Vitórias
Comemoro as vitórias de minha vida em silêncio, com punhos cerrados e sentimentos de vingança e de recompensa acelerando as batidas do coração. Cada conquista representa um escarro nos rostos de todos que não me deram importância, me subestimaram ou deixaram para trás. Essas celebrações mudas e solitárias sou eu afirmando a mim mesmo meu valor.

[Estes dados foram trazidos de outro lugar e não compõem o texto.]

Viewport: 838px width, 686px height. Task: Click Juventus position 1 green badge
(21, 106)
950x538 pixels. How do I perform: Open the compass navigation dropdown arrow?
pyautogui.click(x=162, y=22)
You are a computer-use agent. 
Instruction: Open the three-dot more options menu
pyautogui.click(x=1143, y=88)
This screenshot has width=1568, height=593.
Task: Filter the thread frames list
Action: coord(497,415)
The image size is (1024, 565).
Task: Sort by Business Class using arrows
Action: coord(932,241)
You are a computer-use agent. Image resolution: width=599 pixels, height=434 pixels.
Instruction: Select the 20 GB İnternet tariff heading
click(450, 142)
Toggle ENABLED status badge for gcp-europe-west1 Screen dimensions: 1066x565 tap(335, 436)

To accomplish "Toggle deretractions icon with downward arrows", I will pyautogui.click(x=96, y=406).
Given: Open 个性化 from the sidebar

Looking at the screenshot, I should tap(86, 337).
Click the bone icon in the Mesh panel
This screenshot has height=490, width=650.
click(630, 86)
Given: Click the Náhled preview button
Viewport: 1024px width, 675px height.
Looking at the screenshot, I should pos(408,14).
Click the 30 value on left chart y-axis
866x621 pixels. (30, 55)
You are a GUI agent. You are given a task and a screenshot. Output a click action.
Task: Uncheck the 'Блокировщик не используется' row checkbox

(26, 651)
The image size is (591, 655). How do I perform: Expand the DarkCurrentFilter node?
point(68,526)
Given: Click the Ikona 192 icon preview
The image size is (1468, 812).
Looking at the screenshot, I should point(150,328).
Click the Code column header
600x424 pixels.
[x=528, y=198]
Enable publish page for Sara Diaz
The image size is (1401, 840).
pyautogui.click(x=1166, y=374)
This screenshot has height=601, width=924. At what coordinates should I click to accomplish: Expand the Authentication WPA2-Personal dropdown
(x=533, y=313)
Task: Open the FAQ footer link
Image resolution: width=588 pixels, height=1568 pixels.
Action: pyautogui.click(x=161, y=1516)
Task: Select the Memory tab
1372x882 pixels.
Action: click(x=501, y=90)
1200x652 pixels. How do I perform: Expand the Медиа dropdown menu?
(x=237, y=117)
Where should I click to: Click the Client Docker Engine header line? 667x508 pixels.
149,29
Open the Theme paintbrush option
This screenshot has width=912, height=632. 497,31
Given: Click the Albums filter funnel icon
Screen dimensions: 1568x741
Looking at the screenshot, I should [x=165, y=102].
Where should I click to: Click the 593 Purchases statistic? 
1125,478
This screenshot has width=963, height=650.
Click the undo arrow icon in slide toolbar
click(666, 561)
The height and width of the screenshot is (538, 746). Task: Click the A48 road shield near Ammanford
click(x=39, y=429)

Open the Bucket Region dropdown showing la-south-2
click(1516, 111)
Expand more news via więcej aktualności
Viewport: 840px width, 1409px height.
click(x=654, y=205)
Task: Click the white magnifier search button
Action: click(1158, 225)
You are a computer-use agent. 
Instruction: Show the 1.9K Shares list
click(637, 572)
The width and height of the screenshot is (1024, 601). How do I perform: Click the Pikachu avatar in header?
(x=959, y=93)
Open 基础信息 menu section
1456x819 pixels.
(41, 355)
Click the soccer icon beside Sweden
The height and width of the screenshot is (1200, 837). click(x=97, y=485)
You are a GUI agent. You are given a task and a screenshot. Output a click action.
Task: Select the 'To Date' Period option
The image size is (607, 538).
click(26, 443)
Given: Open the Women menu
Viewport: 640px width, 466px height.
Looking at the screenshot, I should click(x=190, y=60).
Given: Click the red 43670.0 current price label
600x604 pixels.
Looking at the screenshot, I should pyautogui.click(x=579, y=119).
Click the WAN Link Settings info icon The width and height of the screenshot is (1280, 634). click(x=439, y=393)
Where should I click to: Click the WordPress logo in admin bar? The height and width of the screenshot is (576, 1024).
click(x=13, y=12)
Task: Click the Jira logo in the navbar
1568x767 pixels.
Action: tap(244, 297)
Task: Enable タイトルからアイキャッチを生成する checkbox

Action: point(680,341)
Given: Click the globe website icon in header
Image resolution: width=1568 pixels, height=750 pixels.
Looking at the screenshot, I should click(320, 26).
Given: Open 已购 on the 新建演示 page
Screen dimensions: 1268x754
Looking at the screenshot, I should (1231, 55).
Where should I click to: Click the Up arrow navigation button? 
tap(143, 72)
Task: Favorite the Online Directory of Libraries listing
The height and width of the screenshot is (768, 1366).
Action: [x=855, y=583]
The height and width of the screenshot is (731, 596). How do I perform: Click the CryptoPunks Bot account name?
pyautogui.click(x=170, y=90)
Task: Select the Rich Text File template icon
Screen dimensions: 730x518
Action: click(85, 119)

E por que se repetem dessa forma? Ora, por um lado as pessoas me subestimam e abandonam; por outro, estou convicto de que não me querem bem. Eis a razão. Não preciso de falsos sorrisos e felicitações maculadas, tampouco olhares invejosos apodrecendo minhas conquistas. Decerto isso não ocorre sempre – para certos indivíduos sou tão insignificante que não mereço nem seus pensamentos maliciosos – mas tampouco consigo acreditar em alguém satisfeito por ocasião de minhas realizações. A felicidade pela vitória alheia jamais me pareceu sincera, menos quando vinda de meus familiares próximos. Deles aceito sorrisos e abraços; acredito no amor sanguíneo.
Talvez essa posição explique o frio que sinto ao meu redor – ou o sábado à noite sozinho em casa. Se minha vitória é multissensorial, afirmo que, agora, seu gosto é amargo.